## start Materials provided

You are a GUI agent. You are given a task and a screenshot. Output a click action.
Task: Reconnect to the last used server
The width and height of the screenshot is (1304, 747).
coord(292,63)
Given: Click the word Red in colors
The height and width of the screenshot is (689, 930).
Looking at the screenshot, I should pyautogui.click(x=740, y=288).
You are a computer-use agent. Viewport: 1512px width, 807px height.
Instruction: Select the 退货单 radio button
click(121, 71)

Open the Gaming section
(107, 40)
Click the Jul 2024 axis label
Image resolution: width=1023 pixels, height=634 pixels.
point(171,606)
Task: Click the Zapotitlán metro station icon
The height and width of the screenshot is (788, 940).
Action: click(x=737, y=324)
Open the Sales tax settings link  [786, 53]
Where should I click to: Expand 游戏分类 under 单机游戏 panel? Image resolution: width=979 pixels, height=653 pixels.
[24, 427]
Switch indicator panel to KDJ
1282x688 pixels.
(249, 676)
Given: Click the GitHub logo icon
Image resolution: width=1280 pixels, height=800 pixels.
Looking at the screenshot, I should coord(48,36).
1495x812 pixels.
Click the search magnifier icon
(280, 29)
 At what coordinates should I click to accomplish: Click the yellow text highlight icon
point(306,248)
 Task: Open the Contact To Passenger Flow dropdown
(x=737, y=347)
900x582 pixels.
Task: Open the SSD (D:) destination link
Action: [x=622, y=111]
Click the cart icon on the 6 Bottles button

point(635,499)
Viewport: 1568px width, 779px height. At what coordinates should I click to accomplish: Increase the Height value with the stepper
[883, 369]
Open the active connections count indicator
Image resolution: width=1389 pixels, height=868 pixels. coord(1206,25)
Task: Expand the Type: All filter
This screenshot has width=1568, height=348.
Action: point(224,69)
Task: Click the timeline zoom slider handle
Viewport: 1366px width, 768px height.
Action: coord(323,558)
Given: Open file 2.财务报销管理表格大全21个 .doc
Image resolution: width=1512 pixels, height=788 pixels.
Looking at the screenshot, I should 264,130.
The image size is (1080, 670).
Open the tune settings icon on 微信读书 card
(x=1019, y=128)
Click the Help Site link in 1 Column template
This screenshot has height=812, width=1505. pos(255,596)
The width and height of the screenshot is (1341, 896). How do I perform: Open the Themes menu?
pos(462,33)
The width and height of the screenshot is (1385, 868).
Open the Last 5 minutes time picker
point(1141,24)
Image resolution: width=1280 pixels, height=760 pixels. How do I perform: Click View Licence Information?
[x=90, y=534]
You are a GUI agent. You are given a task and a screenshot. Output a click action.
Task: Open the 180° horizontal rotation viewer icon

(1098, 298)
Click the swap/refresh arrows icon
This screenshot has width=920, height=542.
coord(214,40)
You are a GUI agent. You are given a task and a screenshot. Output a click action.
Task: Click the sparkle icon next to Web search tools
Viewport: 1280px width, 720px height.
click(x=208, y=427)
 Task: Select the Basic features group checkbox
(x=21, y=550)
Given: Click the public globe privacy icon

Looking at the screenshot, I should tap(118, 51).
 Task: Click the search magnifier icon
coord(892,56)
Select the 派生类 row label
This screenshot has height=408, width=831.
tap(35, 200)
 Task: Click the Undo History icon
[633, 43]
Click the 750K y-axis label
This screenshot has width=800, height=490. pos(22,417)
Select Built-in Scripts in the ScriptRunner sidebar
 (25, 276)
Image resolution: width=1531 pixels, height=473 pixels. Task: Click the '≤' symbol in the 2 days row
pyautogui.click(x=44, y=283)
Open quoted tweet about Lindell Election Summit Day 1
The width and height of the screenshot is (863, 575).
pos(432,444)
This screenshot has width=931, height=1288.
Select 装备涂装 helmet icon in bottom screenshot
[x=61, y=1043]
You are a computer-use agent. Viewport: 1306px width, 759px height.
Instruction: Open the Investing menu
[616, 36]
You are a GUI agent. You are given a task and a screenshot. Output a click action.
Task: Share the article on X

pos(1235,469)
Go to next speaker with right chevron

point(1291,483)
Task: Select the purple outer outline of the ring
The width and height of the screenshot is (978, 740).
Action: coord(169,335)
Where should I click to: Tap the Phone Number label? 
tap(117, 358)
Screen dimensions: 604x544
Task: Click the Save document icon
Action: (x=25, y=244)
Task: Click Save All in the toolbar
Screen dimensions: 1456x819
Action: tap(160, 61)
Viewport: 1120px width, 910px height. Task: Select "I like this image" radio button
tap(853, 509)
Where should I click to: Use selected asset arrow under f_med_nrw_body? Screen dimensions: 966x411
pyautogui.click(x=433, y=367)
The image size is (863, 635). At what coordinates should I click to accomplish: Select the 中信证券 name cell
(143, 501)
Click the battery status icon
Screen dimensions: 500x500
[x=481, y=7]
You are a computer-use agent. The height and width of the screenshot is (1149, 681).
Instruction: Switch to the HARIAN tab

## end Materials provided

Convert every line of the items above, except blank ones, into a Markdown table with the columns Row and Line. Put the row's sequential number in Row and the line's text in Line.

| Row | Line |
|---|---|
| 1 | You are a GUI agent. You are given a task and a screenshot. Output a click action. |
| 2 | Task: Reconnect to the last used server |
| 3 | The width and height of the screenshot is (1304, 747). |
| 4 | coord(292,63) |
| 5 | Given: Click the word Red in colors |
| 6 | The height and width of the screenshot is (689, 930). |
| 7 | Looking at the screenshot, I should pyautogui.click(x=740, y=288). |
| 8 | You are a computer-use agent. Viewport: 1512px width, 807px height. |
| 9 | Instruction: Select the 退货单 radio button |
| 10 | click(121, 71) |
| 11 | Open the Gaming section |
| 12 | (107, 40) |
| 13 | Click the Jul 2024 axis label |
| 14 | Image resolution: width=1023 pixels, height=634 pixels. |
| 15 | point(171,606) |
| 16 | Task: Click the Zapotitlán metro station icon |
| 17 | The height and width of the screenshot is (788, 940). |
| 18 | Action: click(x=737, y=324) |
| 19 | Open the Sales tax settings link  [786, 53] |
| 20 | Where should I click to: Expand 游戏分类 under 单机游戏 panel? Image resolution: width=979 pixels, height=653 pixels. |
| 21 | [24, 427] |
| 22 | Switch indicator panel to KDJ |
| 23 | 1282x688 pixels. |
| 24 | (249, 676) |
| 25 | Given: Click the GitHub logo icon |
| 26 | Image resolution: width=1280 pixels, height=800 pixels. |
| 27 | Looking at the screenshot, I should coord(48,36). |
| 28 | 1495x812 pixels. |
| 29 | Click the search magnifier icon |
| 30 | (280, 29) |
| 31 |  At what coordinates should I click to accomplish: Click the yellow text highlight icon |
| 32 | point(306,248) |
| 33 |  Task: Open the Contact To Passenger Flow dropdown |
| 34 | (x=737, y=347) |
| 35 | 900x582 pixels. |
| 36 | Task: Open the SSD (D:) destination link |
| 37 | Action: [x=622, y=111] |
| 38 | Click the cart icon on the 6 Bottles button |
| 39 | point(635,499) |
| 40 | Viewport: 1568px width, 779px height. At what coordinates should I click to accomplish: Increase the Height value with the stepper |
| 41 | [883, 369] |
| 42 | Open the active connections count indicator |
| 43 | Image resolution: width=1389 pixels, height=868 pixels. coord(1206,25) |
| 44 | Task: Expand the Type: All filter |
| 45 | This screenshot has width=1568, height=348. |
| 46 | Action: point(224,69) |
| 47 | Task: Click the timeline zoom slider handle |
| 48 | Viewport: 1366px width, 768px height. |
| 49 | Action: coord(323,558) |
| 50 | Given: Open file 2.财务报销管理表格大全21个 .doc |
| 51 | Image resolution: width=1512 pixels, height=788 pixels. |
| 52 | Looking at the screenshot, I should 264,130. |
| 53 | The image size is (1080, 670). |
| 54 | Open the tune settings icon on 微信读书 card |
| 55 | (x=1019, y=128) |
| 56 | Click the Help Site link in 1 Column template |
| 57 | This screenshot has height=812, width=1505. pos(255,596) |
| 58 | The width and height of the screenshot is (1341, 896). How do I perform: Open the Themes menu? |
| 59 | pos(462,33) |
| 60 | The width and height of the screenshot is (1385, 868). |
| 61 | Open the Last 5 minutes time picker |
| 62 | point(1141,24) |
| 63 | Image resolution: width=1280 pixels, height=760 pixels. How do I perform: Click View Licence Information? |
| 64 | [x=90, y=534] |
| 65 | You are a GUI agent. You are given a task and a screenshot. Output a click action. |
| 66 | Task: Open the 180° horizontal rotation viewer icon |
| 67 | (1098, 298) |
| 68 | Click the swap/refresh arrows icon |
| 69 | This screenshot has width=920, height=542. |
| 70 | coord(214,40) |
| 71 | You are a GUI agent. You are given a task and a screenshot. Output a click action. |
| 72 | Task: Click the sparkle icon next to Web search tools |
| 73 | Viewport: 1280px width, 720px height. |
| 74 | click(x=208, y=427) |
| 75 |  Task: Select the Basic features group checkbox |
| 76 | (x=21, y=550) |
| 77 | Given: Click the public globe privacy icon |
| 78 | Looking at the screenshot, I should tap(118, 51). |
| 79 |  Task: Click the search magnifier icon |
| 80 | coord(892,56) |
| 81 | Select the 派生类 row label |
| 82 | This screenshot has height=408, width=831. |
| 83 | tap(35, 200) |
| 84 |  Task: Click the Undo History icon |
| 85 | [633, 43] |
| 86 | Click the 750K y-axis label |
| 87 | This screenshot has width=800, height=490. pos(22,417) |
| 88 | Select Built-in Scripts in the ScriptRunner sidebar |
| 89 |  (25, 276) |
| 90 | Image resolution: width=1531 pixels, height=473 pixels. Task: Click the '≤' symbol in the 2 days row |
| 91 | pyautogui.click(x=44, y=283) |
| 92 | Open quoted tweet about Lindell Election Summit Day 1 |
| 93 | The width and height of the screenshot is (863, 575). |
| 94 | pos(432,444) |
| 95 | This screenshot has width=931, height=1288. |
| 96 | Select 装备涂装 helmet icon in bottom screenshot |
| 97 | [x=61, y=1043] |
| 98 | You are a computer-use agent. Viewport: 1306px width, 759px height. |
| 99 | Instruction: Open the Investing menu |
| 100 | [616, 36] |
| 101 | You are a GUI agent. You are given a task and a screenshot. Output a click action. |
| 102 | Task: Share the article on X |
| 103 | pos(1235,469) |
| 104 | Go to next speaker with right chevron |
| 105 | point(1291,483) |
| 106 | Task: Select the purple outer outline of the ring |
| 107 | The width and height of the screenshot is (978, 740). |
| 108 | Action: coord(169,335) |
| 109 | Where should I click to: Tap the Phone Number label?  |
| 110 | tap(117, 358) |
| 111 | Screen dimensions: 604x544 |
| 112 | Task: Click the Save document icon |
| 113 | Action: (x=25, y=244) |
| 114 | Task: Click Save All in the toolbar |
| 115 | Screen dimensions: 1456x819 |
| 116 | Action: tap(160, 61) |
| 117 | Viewport: 1120px width, 910px height. Task: Select "I like this image" radio button |
| 118 | tap(853, 509) |
| 119 | Where should I click to: Use selected asset arrow under f_med_nrw_body? Screen dimensions: 966x411 |
| 120 | pyautogui.click(x=433, y=367) |
| 121 | The image size is (863, 635). At what coordinates should I click to accomplish: Select the 中信证券 name cell |
| 122 | (143, 501) |
| 123 | Click the battery status icon |
| 124 | Screen dimensions: 500x500 |
| 125 | [x=481, y=7] |
| 126 | You are a computer-use agent. The height and width of the screenshot is (1149, 681). |
| 127 | Instruction: Switch to the HARIAN tab |